- **Directions**
The response must contain every line of the records that follow, duplicated exactly.

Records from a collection
+---+

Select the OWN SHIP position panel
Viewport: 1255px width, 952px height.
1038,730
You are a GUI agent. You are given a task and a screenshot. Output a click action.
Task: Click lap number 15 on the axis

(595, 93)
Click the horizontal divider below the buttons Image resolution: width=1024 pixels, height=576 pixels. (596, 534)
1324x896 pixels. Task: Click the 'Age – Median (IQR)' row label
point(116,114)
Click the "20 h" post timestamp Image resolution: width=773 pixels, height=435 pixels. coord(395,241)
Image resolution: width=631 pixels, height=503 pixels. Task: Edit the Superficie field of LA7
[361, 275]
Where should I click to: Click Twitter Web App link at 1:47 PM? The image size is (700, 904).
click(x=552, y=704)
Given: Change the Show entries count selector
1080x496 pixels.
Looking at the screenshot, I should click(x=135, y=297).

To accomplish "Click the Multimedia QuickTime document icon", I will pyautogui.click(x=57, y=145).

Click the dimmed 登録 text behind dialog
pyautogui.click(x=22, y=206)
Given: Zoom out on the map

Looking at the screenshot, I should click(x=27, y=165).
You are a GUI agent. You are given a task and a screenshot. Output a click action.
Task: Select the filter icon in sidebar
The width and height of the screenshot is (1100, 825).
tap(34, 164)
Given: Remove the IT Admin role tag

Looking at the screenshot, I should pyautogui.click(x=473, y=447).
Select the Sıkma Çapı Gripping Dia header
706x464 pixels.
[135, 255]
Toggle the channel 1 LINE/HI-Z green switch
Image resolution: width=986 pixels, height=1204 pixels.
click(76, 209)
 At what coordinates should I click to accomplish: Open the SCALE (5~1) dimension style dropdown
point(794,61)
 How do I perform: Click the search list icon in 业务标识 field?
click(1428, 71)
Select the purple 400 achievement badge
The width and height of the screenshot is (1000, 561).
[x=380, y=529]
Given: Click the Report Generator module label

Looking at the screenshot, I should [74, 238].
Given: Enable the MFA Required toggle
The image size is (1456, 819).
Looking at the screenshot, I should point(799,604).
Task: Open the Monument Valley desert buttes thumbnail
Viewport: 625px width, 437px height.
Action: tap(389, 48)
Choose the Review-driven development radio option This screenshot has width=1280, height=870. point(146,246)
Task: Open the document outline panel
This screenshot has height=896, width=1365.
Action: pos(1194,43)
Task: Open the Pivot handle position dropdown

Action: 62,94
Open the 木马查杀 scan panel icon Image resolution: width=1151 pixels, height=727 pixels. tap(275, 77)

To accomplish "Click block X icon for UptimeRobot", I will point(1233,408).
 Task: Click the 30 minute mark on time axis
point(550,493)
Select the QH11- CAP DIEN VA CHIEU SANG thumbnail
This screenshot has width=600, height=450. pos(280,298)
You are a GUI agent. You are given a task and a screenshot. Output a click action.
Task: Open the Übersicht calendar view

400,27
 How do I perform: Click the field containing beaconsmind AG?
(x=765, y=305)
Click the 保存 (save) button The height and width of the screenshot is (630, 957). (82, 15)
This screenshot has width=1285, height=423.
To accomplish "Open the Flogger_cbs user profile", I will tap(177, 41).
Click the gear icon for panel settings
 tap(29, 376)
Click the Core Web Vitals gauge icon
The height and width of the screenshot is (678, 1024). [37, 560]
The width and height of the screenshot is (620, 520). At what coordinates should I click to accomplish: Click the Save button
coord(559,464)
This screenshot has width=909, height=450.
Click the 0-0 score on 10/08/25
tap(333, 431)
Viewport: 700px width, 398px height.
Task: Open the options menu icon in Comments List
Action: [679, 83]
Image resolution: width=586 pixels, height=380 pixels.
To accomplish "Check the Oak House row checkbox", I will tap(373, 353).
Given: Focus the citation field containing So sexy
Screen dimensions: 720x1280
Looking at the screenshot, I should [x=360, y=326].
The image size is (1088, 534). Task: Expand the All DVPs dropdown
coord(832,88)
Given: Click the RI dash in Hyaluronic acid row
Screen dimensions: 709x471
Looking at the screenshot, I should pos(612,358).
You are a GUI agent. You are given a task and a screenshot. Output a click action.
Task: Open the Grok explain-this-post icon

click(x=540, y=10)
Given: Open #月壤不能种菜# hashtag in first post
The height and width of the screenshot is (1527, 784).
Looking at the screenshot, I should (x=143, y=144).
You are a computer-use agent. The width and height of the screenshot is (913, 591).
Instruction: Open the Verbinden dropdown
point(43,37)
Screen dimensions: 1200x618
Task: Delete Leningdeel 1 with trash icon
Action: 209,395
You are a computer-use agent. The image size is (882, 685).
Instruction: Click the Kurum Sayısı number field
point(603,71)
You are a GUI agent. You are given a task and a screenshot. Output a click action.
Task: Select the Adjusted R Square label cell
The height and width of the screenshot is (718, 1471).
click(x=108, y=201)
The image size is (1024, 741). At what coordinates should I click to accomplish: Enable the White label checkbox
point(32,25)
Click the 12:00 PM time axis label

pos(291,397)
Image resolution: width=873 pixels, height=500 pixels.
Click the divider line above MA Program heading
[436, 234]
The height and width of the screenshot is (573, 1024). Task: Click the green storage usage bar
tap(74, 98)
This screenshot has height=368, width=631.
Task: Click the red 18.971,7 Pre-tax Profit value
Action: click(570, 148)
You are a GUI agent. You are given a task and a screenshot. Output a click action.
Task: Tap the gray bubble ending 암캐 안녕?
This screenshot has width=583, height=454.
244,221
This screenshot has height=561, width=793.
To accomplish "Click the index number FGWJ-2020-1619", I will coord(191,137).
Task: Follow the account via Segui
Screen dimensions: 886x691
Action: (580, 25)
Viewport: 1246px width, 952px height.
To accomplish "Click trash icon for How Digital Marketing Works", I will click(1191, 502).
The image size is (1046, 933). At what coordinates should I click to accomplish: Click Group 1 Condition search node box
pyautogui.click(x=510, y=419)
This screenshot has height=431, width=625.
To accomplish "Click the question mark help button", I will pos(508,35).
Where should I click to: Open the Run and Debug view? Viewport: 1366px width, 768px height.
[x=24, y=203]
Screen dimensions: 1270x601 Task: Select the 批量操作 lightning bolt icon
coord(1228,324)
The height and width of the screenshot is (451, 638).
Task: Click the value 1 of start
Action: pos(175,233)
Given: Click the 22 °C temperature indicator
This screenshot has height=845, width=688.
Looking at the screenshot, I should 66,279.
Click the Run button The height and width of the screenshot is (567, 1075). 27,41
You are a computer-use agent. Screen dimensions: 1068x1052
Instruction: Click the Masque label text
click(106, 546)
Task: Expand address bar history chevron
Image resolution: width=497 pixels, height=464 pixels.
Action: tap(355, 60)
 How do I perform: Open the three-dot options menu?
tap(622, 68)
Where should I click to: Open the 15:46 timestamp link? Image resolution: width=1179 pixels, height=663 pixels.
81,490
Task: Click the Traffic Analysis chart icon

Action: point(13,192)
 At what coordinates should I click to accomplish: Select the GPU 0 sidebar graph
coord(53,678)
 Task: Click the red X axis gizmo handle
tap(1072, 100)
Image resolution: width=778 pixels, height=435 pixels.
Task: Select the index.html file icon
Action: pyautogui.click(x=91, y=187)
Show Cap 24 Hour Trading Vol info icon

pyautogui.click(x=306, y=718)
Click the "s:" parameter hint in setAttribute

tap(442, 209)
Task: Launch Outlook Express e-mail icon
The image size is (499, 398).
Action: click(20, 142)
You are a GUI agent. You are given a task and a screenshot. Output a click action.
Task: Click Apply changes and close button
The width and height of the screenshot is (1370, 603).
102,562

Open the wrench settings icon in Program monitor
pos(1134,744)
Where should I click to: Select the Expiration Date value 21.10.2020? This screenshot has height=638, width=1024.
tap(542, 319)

+---+

- **Expected output**
Select the OWN SHIP position panel
Viewport: 1255px width, 952px height.
1038,730
You are a GUI agent. You are given a task and a screenshot. Output a click action.
Task: Click lap number 15 on the axis

(595, 93)
Click the horizontal divider below the buttons Image resolution: width=1024 pixels, height=576 pixels. (596, 534)
1324x896 pixels. Task: Click the 'Age – Median (IQR)' row label
point(116,114)
Click the "20 h" post timestamp Image resolution: width=773 pixels, height=435 pixels. coord(395,241)
Image resolution: width=631 pixels, height=503 pixels. Task: Edit the Superficie field of LA7
[361, 275]
Where should I click to: Click Twitter Web App link at 1:47 PM? The image size is (700, 904).
click(x=552, y=704)
Given: Change the Show entries count selector
1080x496 pixels.
Looking at the screenshot, I should click(x=135, y=297).

To accomplish "Click the Multimedia QuickTime document icon", I will pyautogui.click(x=57, y=145).

Click the dimmed 登録 text behind dialog
pyautogui.click(x=22, y=206)
Given: Zoom out on the map

Looking at the screenshot, I should click(x=27, y=165).
You are a GUI agent. You are given a task and a screenshot. Output a click action.
Task: Select the filter icon in sidebar
The width and height of the screenshot is (1100, 825).
tap(34, 164)
Given: Remove the IT Admin role tag

Looking at the screenshot, I should pyautogui.click(x=473, y=447).
Select the Sıkma Çapı Gripping Dia header
706x464 pixels.
[135, 255]
Toggle the channel 1 LINE/HI-Z green switch
Image resolution: width=986 pixels, height=1204 pixels.
click(76, 209)
 At what coordinates should I click to accomplish: Open the SCALE (5~1) dimension style dropdown
point(794,61)
 How do I perform: Click the search list icon in 业务标识 field?
click(1428, 71)
Select the purple 400 achievement badge
The width and height of the screenshot is (1000, 561).
[x=380, y=529]
Given: Click the Report Generator module label

Looking at the screenshot, I should [74, 238].
Given: Enable the MFA Required toggle
The image size is (1456, 819).
Looking at the screenshot, I should point(799,604).
Task: Open the Monument Valley desert buttes thumbnail
Viewport: 625px width, 437px height.
Action: tap(389, 48)
Choose the Review-driven development radio option This screenshot has width=1280, height=870. point(146,246)
Task: Open the document outline panel
This screenshot has height=896, width=1365.
Action: pos(1194,43)
Task: Open the Pivot handle position dropdown

Action: 62,94
Open the 木马查杀 scan panel icon Image resolution: width=1151 pixels, height=727 pixels. tap(275, 77)

To accomplish "Click block X icon for UptimeRobot", I will point(1233,408).
 Task: Click the 30 minute mark on time axis
point(550,493)
Select the QH11- CAP DIEN VA CHIEU SANG thumbnail
This screenshot has width=600, height=450. pos(280,298)
You are a GUI agent. You are given a task and a screenshot. Output a click action.
Task: Open the Übersicht calendar view

400,27
 How do I perform: Click the field containing beaconsmind AG?
(x=765, y=305)
Click the 保存 (save) button The height and width of the screenshot is (630, 957). (82, 15)
This screenshot has width=1285, height=423.
To accomplish "Open the Flogger_cbs user profile", I will tap(177, 41).
Click the gear icon for panel settings
 tap(29, 376)
Click the Core Web Vitals gauge icon
The height and width of the screenshot is (678, 1024). [37, 560]
The width and height of the screenshot is (620, 520). At what coordinates should I click to accomplish: Click the Save button
coord(559,464)
This screenshot has width=909, height=450.
Click the 0-0 score on 10/08/25
tap(333, 431)
Viewport: 700px width, 398px height.
Task: Open the options menu icon in Comments List
Action: [679, 83]
Image resolution: width=586 pixels, height=380 pixels.
To accomplish "Check the Oak House row checkbox", I will tap(373, 353).
Given: Focus the citation field containing So sexy
Screen dimensions: 720x1280
Looking at the screenshot, I should [x=360, y=326].
The image size is (1088, 534). Task: Expand the All DVPs dropdown
coord(832,88)
Given: Click the RI dash in Hyaluronic acid row
Screen dimensions: 709x471
Looking at the screenshot, I should pos(612,358).
You are a GUI agent. You are given a task and a screenshot. Output a click action.
Task: Open the Grok explain-this-post icon

click(x=540, y=10)
Given: Open #月壤不能种菜# hashtag in first post
The height and width of the screenshot is (1527, 784).
Looking at the screenshot, I should (x=143, y=144).
You are a computer-use agent. The width and height of the screenshot is (913, 591).
Instruction: Open the Verbinden dropdown
point(43,37)
Screen dimensions: 1200x618
Task: Delete Leningdeel 1 with trash icon
Action: 209,395
You are a computer-use agent. The image size is (882, 685).
Instruction: Click the Kurum Sayısı number field
point(603,71)
You are a GUI agent. You are given a task and a screenshot. Output a click action.
Task: Select the Adjusted R Square label cell
The height and width of the screenshot is (718, 1471).
click(x=108, y=201)
The image size is (1024, 741). At what coordinates should I click to accomplish: Enable the White label checkbox
point(32,25)
Click the 12:00 PM time axis label

pos(291,397)
Image resolution: width=873 pixels, height=500 pixels.
Click the divider line above MA Program heading
[436, 234]
The height and width of the screenshot is (573, 1024). Task: Click the green storage usage bar
tap(74, 98)
This screenshot has height=368, width=631.
Task: Click the red 18.971,7 Pre-tax Profit value
Action: click(570, 148)
You are a GUI agent. You are given a task and a screenshot. Output a click action.
Task: Tap the gray bubble ending 암캐 안녕?
This screenshot has width=583, height=454.
244,221
This screenshot has height=561, width=793.
To accomplish "Click the index number FGWJ-2020-1619", I will coord(191,137).
Task: Follow the account via Segui
Screen dimensions: 886x691
Action: (580, 25)
Viewport: 1246px width, 952px height.
To accomplish "Click trash icon for How Digital Marketing Works", I will click(1191, 502).
The image size is (1046, 933). At what coordinates should I click to accomplish: Click Group 1 Condition search node box
pyautogui.click(x=510, y=419)
This screenshot has height=431, width=625.
To accomplish "Click the question mark help button", I will pos(508,35).
Where should I click to: Open the Run and Debug view? Viewport: 1366px width, 768px height.
[x=24, y=203]
Screen dimensions: 1270x601 Task: Select the 批量操作 lightning bolt icon
coord(1228,324)
The height and width of the screenshot is (451, 638).
Task: Click the value 1 of start
Action: pos(175,233)
Given: Click the 22 °C temperature indicator
This screenshot has height=845, width=688.
Looking at the screenshot, I should 66,279.
Click the Run button The height and width of the screenshot is (567, 1075). 27,41
You are a computer-use agent. Screen dimensions: 1068x1052
Instruction: Click the Masque label text
click(106, 546)
Task: Expand address bar history chevron
Image resolution: width=497 pixels, height=464 pixels.
Action: tap(355, 60)
 How do I perform: Open the three-dot options menu?
tap(622, 68)
Where should I click to: Open the 15:46 timestamp link? Image resolution: width=1179 pixels, height=663 pixels.
81,490
Task: Click the Traffic Analysis chart icon

Action: point(13,192)
 At what coordinates should I click to accomplish: Select the GPU 0 sidebar graph
coord(53,678)
 Task: Click the red X axis gizmo handle
tap(1072, 100)
Image resolution: width=778 pixels, height=435 pixels.
Task: Select the index.html file icon
Action: pyautogui.click(x=91, y=187)
Show Cap 24 Hour Trading Vol info icon

pyautogui.click(x=306, y=718)
Click the "s:" parameter hint in setAttribute

tap(442, 209)
Task: Launch Outlook Express e-mail icon
The image size is (499, 398).
Action: click(20, 142)
You are a GUI agent. You are given a task and a screenshot. Output a click action.
Task: Click Apply changes and close button
The width and height of the screenshot is (1370, 603).
102,562

Open the wrench settings icon in Program monitor
pos(1134,744)
Where should I click to: Select the Expiration Date value 21.10.2020? This screenshot has height=638, width=1024.
tap(542, 319)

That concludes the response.